──────── MATERIAL FOR THE TASK ────────

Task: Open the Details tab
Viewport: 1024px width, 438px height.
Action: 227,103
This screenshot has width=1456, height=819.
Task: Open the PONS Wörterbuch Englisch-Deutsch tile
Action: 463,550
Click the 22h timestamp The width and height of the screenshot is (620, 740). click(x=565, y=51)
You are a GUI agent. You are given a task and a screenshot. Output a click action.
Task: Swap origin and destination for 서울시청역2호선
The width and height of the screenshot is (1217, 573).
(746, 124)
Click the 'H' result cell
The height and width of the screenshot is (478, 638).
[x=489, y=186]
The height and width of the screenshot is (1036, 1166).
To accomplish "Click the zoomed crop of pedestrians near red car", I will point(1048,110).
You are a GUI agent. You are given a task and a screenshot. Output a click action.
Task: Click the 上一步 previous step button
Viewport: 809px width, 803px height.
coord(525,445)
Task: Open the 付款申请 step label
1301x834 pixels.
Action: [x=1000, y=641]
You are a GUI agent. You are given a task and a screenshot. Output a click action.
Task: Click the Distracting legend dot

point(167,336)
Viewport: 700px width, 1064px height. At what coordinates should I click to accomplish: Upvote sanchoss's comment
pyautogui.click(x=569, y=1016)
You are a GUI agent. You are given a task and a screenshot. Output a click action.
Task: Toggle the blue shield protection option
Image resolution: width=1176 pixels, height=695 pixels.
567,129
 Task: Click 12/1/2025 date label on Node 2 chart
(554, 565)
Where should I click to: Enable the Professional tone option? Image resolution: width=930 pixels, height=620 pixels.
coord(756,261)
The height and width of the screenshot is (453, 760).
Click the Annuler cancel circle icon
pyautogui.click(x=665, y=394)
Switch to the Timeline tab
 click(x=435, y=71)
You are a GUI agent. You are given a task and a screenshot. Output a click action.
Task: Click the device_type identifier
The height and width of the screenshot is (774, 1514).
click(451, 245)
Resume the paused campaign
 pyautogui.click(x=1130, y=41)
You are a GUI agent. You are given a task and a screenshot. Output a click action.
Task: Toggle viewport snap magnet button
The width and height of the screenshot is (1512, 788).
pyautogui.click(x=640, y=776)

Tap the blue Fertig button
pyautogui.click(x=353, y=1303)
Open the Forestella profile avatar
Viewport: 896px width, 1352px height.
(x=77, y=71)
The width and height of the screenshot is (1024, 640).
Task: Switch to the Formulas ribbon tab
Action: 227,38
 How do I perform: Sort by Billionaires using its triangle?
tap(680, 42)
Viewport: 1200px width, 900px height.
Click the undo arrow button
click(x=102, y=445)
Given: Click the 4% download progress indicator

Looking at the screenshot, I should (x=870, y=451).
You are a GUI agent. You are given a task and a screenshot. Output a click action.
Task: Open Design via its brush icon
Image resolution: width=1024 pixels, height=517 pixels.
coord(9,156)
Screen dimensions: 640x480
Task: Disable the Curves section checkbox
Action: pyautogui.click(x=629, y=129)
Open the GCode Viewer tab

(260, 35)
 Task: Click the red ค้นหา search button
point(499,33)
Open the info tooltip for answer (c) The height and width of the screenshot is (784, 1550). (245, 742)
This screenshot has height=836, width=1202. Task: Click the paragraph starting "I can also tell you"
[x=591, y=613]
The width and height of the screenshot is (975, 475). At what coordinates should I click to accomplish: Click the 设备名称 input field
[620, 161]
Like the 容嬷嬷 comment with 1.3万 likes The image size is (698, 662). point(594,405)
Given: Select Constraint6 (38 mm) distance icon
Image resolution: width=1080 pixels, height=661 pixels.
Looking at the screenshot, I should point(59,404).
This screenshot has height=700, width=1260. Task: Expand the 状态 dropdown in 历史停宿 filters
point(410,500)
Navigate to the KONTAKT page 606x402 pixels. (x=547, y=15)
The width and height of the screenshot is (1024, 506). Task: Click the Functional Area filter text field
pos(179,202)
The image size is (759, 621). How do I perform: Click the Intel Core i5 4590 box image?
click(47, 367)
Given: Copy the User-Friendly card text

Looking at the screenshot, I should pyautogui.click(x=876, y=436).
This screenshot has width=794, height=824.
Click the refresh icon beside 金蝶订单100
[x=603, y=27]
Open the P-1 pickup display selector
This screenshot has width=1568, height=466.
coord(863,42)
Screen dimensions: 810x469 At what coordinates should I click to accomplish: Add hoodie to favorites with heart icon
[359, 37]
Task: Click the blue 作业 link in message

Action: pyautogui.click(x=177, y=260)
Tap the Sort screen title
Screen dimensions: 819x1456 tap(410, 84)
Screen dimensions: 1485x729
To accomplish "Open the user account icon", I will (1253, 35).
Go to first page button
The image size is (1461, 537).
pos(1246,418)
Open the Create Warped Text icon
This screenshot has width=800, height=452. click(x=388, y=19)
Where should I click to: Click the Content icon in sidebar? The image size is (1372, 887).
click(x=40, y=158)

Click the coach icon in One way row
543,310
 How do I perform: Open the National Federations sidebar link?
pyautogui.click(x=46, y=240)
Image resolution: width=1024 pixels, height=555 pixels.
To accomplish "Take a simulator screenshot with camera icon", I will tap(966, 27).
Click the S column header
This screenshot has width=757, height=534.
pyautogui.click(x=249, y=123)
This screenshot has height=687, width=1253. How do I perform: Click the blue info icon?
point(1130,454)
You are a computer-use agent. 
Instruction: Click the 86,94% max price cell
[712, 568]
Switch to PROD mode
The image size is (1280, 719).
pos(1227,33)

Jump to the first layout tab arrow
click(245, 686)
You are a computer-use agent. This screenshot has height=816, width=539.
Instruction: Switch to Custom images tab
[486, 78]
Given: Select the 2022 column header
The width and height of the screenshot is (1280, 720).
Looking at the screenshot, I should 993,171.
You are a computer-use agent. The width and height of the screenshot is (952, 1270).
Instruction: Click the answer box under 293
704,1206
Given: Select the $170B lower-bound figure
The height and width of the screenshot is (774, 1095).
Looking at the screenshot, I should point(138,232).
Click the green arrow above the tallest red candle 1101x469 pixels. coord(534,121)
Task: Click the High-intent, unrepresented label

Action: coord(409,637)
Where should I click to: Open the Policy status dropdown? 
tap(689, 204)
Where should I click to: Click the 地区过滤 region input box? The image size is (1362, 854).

────────

PROBLEM DETAILS: Each entry above must be repeated exactly, with nothing dropped.

TASK OUTPUT:
Task: Open the Details tab
Viewport: 1024px width, 438px height.
Action: 227,103
This screenshot has width=1456, height=819.
Task: Open the PONS Wörterbuch Englisch-Deutsch tile
Action: 463,550
Click the 22h timestamp The width and height of the screenshot is (620, 740). click(x=565, y=51)
You are a GUI agent. You are given a task and a screenshot. Output a click action.
Task: Swap origin and destination for 서울시청역2호선
The width and height of the screenshot is (1217, 573).
(746, 124)
Click the 'H' result cell
The height and width of the screenshot is (478, 638).
[x=489, y=186]
The height and width of the screenshot is (1036, 1166).
To accomplish "Click the zoomed crop of pedestrians near red car", I will point(1048,110).
You are a GUI agent. You are given a task and a screenshot. Output a click action.
Task: Click the 上一步 previous step button
Viewport: 809px width, 803px height.
coord(525,445)
Task: Open the 付款申请 step label
1301x834 pixels.
Action: [x=1000, y=641]
You are a GUI agent. You are given a task and a screenshot. Output a click action.
Task: Click the Distracting legend dot

point(167,336)
Viewport: 700px width, 1064px height. At what coordinates should I click to accomplish: Upvote sanchoss's comment
pyautogui.click(x=569, y=1016)
You are a GUI agent. You are given a task and a screenshot. Output a click action.
Task: Toggle the blue shield protection option
Image resolution: width=1176 pixels, height=695 pixels.
567,129
 Task: Click 12/1/2025 date label on Node 2 chart
(554, 565)
Where should I click to: Enable the Professional tone option? Image resolution: width=930 pixels, height=620 pixels.
coord(756,261)
The height and width of the screenshot is (453, 760).
Click the Annuler cancel circle icon
pyautogui.click(x=665, y=394)
Switch to the Timeline tab
 click(x=435, y=71)
You are a GUI agent. You are given a task and a screenshot. Output a click action.
Task: Click the device_type identifier
The height and width of the screenshot is (774, 1514).
click(451, 245)
Resume the paused campaign
 pyautogui.click(x=1130, y=41)
You are a GUI agent. You are given a task and a screenshot. Output a click action.
Task: Toggle viewport snap magnet button
The width and height of the screenshot is (1512, 788).
pyautogui.click(x=640, y=776)

Tap the blue Fertig button
pyautogui.click(x=353, y=1303)
Open the Forestella profile avatar
Viewport: 896px width, 1352px height.
(x=77, y=71)
The width and height of the screenshot is (1024, 640).
Task: Switch to the Formulas ribbon tab
Action: 227,38
 How do I perform: Sort by Billionaires using its triangle?
tap(680, 42)
Viewport: 1200px width, 900px height.
Click the undo arrow button
click(x=102, y=445)
Given: Click the 4% download progress indicator

Looking at the screenshot, I should (x=870, y=451).
You are a GUI agent. You are given a task and a screenshot. Output a click action.
Task: Open Design via its brush icon
Image resolution: width=1024 pixels, height=517 pixels.
coord(9,156)
Screen dimensions: 640x480
Task: Disable the Curves section checkbox
Action: pyautogui.click(x=629, y=129)
Open the GCode Viewer tab

(260, 35)
 Task: Click the red ค้นหา search button
point(499,33)
Open the info tooltip for answer (c) The height and width of the screenshot is (784, 1550). (245, 742)
This screenshot has height=836, width=1202. Task: Click the paragraph starting "I can also tell you"
[x=591, y=613]
The width and height of the screenshot is (975, 475). At what coordinates should I click to accomplish: Click the 设备名称 input field
[620, 161]
Like the 容嬷嬷 comment with 1.3万 likes The image size is (698, 662). point(594,405)
Given: Select Constraint6 (38 mm) distance icon
Image resolution: width=1080 pixels, height=661 pixels.
Looking at the screenshot, I should point(59,404).
This screenshot has height=700, width=1260. Task: Expand the 状态 dropdown in 历史停宿 filters
point(410,500)
Navigate to the KONTAKT page 606x402 pixels. (x=547, y=15)
The width and height of the screenshot is (1024, 506). Task: Click the Functional Area filter text field
pos(179,202)
The image size is (759, 621). How do I perform: Click the Intel Core i5 4590 box image?
click(47, 367)
Given: Copy the User-Friendly card text

Looking at the screenshot, I should pyautogui.click(x=876, y=436).
This screenshot has width=794, height=824.
Click the refresh icon beside 金蝶订单100
[x=603, y=27]
Open the P-1 pickup display selector
This screenshot has width=1568, height=466.
coord(863,42)
Screen dimensions: 810x469 At what coordinates should I click to accomplish: Add hoodie to favorites with heart icon
[359, 37]
Task: Click the blue 作业 link in message

Action: pyautogui.click(x=177, y=260)
Tap the Sort screen title
Screen dimensions: 819x1456 tap(410, 84)
Screen dimensions: 1485x729
To accomplish "Open the user account icon", I will (1253, 35).
Go to first page button
The image size is (1461, 537).
pos(1246,418)
Open the Create Warped Text icon
This screenshot has width=800, height=452. click(x=388, y=19)
Where should I click to: Click the Content icon in sidebar? The image size is (1372, 887).
click(x=40, y=158)

Click the coach icon in One way row
543,310
 How do I perform: Open the National Federations sidebar link?
pyautogui.click(x=46, y=240)
Image resolution: width=1024 pixels, height=555 pixels.
To accomplish "Take a simulator screenshot with camera icon", I will tap(966, 27).
Click the S column header
This screenshot has width=757, height=534.
pyautogui.click(x=249, y=123)
This screenshot has height=687, width=1253. How do I perform: Click the blue info icon?
point(1130,454)
You are a computer-use agent. 
Instruction: Click the 86,94% max price cell
[712, 568]
Switch to PROD mode
The image size is (1280, 719).
pos(1227,33)

Jump to the first layout tab arrow
click(245, 686)
You are a computer-use agent. This screenshot has height=816, width=539.
Instruction: Switch to Custom images tab
[486, 78]
Given: Select the 2022 column header
The width and height of the screenshot is (1280, 720).
Looking at the screenshot, I should 993,171.
You are a computer-use agent. The width and height of the screenshot is (952, 1270).
Instruction: Click the answer box under 293
704,1206
Given: Select the $170B lower-bound figure
The height and width of the screenshot is (774, 1095).
Looking at the screenshot, I should point(138,232).
Click the green arrow above the tallest red candle 1101x469 pixels. coord(534,121)
Task: Click the High-intent, unrepresented label

Action: coord(409,637)
Where should I click to: Open the Policy status dropdown? 
tap(689, 204)
Where should I click to: Click the 地区过滤 region input box? The image size is (1362, 854).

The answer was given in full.